Search the entries below for "Value", and copy each line where it appears.

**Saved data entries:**
------------
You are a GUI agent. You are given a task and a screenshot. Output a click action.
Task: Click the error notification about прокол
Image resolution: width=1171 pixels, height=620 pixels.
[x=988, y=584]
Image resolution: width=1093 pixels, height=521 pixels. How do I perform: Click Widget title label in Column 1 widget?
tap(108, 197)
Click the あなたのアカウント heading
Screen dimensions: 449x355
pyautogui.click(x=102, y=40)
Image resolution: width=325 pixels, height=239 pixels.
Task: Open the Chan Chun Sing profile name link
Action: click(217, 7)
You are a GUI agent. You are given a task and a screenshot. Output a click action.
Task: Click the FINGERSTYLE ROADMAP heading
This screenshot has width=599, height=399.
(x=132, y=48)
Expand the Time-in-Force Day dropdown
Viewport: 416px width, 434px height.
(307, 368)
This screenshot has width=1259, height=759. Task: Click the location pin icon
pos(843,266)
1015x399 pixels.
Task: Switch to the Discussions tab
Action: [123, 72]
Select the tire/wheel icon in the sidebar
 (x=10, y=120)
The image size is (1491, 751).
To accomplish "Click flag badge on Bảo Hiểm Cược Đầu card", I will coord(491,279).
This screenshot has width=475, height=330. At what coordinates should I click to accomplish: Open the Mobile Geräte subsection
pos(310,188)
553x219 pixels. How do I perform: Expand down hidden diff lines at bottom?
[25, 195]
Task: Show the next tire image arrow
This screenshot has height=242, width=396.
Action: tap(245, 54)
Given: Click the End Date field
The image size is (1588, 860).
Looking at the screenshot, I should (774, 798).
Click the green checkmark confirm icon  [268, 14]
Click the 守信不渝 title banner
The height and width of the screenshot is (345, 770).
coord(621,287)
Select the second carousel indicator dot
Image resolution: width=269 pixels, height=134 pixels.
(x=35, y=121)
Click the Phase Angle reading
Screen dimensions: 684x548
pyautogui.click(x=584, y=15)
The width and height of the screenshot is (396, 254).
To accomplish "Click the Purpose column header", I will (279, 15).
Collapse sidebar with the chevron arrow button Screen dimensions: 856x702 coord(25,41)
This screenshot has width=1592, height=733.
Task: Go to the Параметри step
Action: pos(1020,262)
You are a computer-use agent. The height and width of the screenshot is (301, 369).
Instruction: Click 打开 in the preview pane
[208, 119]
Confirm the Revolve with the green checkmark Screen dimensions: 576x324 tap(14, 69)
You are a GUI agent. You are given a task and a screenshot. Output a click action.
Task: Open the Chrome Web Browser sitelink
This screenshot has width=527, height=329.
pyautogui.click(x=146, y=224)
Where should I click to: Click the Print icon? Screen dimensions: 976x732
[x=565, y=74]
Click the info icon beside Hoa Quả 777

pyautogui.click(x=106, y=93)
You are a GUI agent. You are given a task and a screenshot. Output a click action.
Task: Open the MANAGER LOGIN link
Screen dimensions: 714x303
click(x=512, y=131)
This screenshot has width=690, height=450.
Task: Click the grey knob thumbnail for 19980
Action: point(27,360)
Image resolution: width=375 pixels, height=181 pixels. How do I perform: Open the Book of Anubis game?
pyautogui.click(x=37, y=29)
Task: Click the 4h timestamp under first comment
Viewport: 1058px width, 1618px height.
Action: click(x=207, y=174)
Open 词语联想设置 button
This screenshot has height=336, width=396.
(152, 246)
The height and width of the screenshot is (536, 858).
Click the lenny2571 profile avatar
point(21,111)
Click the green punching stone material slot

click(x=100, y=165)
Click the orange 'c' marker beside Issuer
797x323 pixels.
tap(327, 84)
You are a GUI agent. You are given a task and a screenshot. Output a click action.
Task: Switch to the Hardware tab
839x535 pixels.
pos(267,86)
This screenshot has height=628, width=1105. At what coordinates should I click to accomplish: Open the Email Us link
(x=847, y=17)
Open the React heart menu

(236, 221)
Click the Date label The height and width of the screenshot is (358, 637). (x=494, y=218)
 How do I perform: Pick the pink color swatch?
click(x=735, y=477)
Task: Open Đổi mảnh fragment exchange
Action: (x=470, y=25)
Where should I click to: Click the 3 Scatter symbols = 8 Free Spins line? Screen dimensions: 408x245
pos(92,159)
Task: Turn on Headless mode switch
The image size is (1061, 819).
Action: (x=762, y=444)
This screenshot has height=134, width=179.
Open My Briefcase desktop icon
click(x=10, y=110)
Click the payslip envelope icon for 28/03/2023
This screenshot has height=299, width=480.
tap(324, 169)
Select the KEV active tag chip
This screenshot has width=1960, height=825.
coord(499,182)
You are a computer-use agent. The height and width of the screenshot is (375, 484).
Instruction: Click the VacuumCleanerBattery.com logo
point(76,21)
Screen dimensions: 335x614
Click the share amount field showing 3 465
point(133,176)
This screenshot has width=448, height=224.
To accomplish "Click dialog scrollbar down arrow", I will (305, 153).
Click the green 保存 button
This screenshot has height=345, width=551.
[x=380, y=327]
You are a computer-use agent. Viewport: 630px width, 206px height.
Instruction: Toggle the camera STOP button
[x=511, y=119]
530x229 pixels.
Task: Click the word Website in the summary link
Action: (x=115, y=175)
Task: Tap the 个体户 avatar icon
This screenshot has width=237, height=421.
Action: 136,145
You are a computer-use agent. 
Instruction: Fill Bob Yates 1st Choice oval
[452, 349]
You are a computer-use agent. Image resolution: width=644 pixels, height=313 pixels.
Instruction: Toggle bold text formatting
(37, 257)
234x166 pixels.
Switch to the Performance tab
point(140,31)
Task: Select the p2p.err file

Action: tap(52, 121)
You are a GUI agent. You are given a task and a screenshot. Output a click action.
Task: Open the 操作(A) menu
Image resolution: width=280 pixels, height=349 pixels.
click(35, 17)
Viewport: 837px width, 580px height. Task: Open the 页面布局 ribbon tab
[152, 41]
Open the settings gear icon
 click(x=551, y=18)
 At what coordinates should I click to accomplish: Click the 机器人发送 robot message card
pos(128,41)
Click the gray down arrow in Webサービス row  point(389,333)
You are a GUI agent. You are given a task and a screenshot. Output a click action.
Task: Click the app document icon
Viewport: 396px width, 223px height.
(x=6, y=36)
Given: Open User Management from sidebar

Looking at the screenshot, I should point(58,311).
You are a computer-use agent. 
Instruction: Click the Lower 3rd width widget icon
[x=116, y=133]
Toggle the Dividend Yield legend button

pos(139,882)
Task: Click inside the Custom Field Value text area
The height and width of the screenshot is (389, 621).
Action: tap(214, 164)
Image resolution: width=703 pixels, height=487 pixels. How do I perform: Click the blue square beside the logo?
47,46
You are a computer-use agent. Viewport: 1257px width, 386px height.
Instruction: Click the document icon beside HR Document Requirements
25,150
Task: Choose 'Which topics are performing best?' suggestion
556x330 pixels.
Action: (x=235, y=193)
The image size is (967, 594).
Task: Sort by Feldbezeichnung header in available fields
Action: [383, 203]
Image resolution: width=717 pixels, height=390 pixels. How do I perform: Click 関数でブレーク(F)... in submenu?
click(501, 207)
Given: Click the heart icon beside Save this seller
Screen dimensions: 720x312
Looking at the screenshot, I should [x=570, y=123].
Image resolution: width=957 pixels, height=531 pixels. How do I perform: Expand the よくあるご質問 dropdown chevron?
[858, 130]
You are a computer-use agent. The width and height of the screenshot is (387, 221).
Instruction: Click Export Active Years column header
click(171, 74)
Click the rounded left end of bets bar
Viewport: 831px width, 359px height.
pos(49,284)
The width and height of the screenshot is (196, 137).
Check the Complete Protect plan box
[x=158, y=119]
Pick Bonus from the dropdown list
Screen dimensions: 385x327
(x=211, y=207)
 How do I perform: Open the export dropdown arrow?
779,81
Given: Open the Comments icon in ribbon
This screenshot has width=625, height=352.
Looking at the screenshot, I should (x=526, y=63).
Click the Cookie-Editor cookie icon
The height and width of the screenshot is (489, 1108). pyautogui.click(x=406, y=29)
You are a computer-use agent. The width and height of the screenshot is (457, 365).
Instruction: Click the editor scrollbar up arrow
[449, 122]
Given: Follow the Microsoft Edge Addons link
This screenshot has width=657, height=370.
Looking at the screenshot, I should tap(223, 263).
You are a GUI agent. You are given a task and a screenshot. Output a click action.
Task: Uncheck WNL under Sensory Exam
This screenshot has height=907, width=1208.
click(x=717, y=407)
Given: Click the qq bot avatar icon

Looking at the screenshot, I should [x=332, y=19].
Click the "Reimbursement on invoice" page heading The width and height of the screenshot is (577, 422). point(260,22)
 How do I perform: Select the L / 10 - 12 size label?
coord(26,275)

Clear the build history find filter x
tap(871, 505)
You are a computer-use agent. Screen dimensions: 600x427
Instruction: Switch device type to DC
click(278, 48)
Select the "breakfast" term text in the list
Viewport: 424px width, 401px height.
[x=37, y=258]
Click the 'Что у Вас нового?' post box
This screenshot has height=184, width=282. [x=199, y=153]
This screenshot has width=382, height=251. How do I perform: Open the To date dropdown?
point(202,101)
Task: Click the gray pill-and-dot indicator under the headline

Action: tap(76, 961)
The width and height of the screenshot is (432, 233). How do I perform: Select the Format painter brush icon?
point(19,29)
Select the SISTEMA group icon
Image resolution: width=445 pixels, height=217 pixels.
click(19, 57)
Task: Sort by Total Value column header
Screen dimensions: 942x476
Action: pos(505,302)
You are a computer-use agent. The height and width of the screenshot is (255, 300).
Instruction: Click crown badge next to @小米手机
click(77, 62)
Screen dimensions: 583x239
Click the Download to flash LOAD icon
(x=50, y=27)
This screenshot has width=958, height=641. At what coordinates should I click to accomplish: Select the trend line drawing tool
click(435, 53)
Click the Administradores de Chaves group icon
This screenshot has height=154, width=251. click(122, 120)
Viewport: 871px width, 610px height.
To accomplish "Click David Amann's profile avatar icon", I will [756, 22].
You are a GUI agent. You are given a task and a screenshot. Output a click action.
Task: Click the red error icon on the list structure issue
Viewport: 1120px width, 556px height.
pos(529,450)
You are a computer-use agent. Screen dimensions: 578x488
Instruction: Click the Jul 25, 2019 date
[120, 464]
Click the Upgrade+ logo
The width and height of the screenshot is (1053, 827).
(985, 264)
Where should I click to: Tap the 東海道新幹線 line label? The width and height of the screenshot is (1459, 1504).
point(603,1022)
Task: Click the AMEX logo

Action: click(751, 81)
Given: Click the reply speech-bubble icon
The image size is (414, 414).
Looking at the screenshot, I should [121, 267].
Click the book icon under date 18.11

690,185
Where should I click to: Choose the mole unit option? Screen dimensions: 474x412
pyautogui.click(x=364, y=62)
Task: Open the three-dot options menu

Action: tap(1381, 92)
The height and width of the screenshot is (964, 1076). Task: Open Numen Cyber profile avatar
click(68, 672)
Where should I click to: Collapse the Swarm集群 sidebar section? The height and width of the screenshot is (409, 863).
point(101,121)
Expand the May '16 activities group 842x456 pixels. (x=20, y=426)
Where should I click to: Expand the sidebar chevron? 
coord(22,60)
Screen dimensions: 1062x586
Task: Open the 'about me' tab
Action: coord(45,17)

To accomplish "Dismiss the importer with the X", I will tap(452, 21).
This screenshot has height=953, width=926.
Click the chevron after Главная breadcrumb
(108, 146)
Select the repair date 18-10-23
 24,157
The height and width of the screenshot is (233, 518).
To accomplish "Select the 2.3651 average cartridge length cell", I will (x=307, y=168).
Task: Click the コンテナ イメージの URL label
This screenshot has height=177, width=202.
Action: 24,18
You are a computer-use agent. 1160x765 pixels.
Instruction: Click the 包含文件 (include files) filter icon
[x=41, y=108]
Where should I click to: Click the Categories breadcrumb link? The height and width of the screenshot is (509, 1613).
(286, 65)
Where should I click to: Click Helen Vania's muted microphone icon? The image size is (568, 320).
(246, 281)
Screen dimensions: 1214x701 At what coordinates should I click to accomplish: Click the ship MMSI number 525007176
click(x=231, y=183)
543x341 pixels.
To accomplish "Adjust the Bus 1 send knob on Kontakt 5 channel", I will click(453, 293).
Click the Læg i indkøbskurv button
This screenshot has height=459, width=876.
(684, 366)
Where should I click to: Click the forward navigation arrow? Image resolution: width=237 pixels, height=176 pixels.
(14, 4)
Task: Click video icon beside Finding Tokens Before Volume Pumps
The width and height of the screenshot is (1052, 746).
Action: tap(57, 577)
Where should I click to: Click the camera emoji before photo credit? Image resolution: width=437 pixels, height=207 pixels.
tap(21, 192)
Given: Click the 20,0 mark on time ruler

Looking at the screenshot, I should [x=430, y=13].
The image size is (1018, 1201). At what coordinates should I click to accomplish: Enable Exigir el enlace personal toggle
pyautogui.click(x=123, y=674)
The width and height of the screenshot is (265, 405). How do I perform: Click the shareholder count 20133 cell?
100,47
------------
**Exercise output:**
Task: Click inside the Custom Field Value text area
Task: Sort by Total Value column header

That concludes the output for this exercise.